Todos os pacientes foram avaliados por pelo menos 1 neuropediatra e 1 psicóloco. Os examinadores desconheciam o tipo de cirurgia e perfusão a que os pacientes foram submetidos. Foram realizados diversos testes neurológicos e de avaliação do desenvolvimento da inteligência e do desenvolvimento mental. Os resultados dos testes foram submetidos à análise estatística.
Os resultados mais significativos referem-se à avaliação do quociente de desempenho mental (MPQ). O valor médio no grupo de pacientes operados sem parada circulatória foi de 90,0 +/- 8,2 (70 a 106) e nos pacientes operados com parada circulatória foi de 89,3 +/- 7,2 (74 a 110). Não houve diferença na avaliação do desempenho mental entre os pacientes dos grupos A e B (p>0,05). Entretanto, quando comparados ao grupo controle isoladamente ou em conjunto, a diferença do desempenho mental foi significativa (p 0,001). O valor médio do desempenho mental do grupo controle foi de 101,4 (88 a 120).
O grupo B (parada circulatória) foi subdividido em 3, conforme o tempo de duração da parada circulatória. Nenhum dos grupos apresentou diferença nos resultados, entre sí ou em relação aos demais pacientes estudados.
A análise dos resultados obtidos demonstra que o fator que afetou o desenvolvimento mental das crianças foi a hipotermia profunda e não a parada circulatória.
Alguns fatores relacionados ao grupo estudado, podem ser analisados em separado:
O tempo de resfriamento foi intencionalmente longo, nos pacientes submetidos à parada circulatória.
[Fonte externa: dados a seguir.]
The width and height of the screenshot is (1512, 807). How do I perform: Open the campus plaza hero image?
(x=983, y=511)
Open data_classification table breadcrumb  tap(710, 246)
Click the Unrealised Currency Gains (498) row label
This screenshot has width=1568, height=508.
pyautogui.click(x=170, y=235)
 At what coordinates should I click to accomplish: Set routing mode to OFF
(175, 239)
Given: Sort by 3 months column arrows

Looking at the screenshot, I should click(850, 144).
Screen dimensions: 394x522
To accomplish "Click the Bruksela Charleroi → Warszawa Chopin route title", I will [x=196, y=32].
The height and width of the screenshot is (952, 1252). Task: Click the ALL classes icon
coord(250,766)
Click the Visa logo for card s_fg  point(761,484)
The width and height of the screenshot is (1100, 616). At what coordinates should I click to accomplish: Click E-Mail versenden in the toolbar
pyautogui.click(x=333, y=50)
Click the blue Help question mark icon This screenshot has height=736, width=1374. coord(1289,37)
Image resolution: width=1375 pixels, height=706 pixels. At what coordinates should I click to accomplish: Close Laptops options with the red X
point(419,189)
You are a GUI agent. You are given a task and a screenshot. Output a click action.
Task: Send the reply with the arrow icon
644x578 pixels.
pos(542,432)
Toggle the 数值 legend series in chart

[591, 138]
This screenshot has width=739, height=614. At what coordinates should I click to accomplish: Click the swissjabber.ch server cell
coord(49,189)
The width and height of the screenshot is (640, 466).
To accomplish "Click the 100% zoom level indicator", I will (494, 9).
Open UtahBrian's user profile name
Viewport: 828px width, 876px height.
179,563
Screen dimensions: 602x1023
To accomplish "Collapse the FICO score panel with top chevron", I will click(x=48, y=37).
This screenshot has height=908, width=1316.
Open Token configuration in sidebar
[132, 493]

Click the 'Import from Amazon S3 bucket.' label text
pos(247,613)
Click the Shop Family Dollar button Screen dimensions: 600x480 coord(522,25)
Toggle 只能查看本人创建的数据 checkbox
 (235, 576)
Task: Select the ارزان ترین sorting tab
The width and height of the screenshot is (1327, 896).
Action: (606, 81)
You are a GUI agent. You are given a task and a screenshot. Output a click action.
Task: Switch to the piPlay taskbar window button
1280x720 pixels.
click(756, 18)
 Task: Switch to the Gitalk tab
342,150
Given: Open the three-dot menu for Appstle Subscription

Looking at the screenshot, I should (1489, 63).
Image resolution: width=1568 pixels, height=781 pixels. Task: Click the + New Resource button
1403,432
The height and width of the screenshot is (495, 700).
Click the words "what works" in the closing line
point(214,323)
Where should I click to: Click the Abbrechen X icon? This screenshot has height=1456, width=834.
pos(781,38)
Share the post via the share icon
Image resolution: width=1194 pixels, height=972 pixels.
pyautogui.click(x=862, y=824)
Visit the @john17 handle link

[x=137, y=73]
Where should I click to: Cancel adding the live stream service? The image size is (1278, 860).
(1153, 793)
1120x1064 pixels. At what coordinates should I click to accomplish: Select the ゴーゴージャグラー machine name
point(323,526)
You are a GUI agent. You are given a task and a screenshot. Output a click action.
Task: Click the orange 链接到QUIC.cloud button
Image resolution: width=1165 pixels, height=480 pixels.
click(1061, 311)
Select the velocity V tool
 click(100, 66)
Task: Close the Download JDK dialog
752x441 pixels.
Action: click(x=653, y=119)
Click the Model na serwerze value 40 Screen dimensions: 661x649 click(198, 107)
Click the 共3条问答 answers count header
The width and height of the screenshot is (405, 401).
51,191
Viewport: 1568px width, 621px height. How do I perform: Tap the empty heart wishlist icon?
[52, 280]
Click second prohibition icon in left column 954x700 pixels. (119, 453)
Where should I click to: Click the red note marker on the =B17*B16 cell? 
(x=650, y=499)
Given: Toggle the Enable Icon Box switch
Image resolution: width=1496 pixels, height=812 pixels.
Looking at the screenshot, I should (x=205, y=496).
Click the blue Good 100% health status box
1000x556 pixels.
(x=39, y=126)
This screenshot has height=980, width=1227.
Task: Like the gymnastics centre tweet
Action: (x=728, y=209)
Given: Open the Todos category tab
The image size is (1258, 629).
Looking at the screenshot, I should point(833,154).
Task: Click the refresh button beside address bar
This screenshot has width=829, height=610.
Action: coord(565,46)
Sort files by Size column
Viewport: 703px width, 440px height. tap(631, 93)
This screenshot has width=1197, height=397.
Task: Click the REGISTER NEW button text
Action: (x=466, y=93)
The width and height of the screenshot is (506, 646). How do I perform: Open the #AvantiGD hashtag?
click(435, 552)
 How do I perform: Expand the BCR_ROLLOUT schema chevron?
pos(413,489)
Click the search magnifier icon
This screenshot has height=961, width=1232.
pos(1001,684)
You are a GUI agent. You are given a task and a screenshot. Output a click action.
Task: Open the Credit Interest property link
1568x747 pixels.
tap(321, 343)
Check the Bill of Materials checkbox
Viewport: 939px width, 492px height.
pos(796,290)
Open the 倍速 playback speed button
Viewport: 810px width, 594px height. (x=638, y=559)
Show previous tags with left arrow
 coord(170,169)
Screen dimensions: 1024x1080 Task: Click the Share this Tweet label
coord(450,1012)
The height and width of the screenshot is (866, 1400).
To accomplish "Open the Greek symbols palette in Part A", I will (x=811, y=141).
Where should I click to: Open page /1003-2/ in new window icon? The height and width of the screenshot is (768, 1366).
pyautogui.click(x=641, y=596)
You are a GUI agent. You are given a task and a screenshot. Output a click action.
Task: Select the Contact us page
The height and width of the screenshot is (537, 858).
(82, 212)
O menor tempo de resfriamento foi de 38 minutos, significativamente maior do que o registrado habitualmente, na literatura.
Os níveis de hipotermia alcançados foram de 15 a 180C, igual às temperaturas recomendadas por diversos autores, para os procedimentos com parada circulatória.
Ao contrário de muitos grupos, procuramos manter o hematócrito em torno de 30%, ao invés de 20 ou 25%.
A estratégia alfa-stat foi adotada para a CEC em nossos pacientes, embora haja a recomendação de usar a estratégia pH-stat na parada circulatória por produzir um fluxo cerebral vicariante e oferecer melhor proteção cerebral.
Os autores concluem que a hipotermia profunda, independente da associação com a parada circulatória, pode ser causa de retardo do desenvolvimento mental em crianças operadas precocemente para a correção de cardiopatias congênitas.
Neurological evaluation and intelligence testing in the child with operated congenital heart disease
Rajesh Sharma e colaboradores - Ann Thorac Surg, 70, 575-581, 2.000.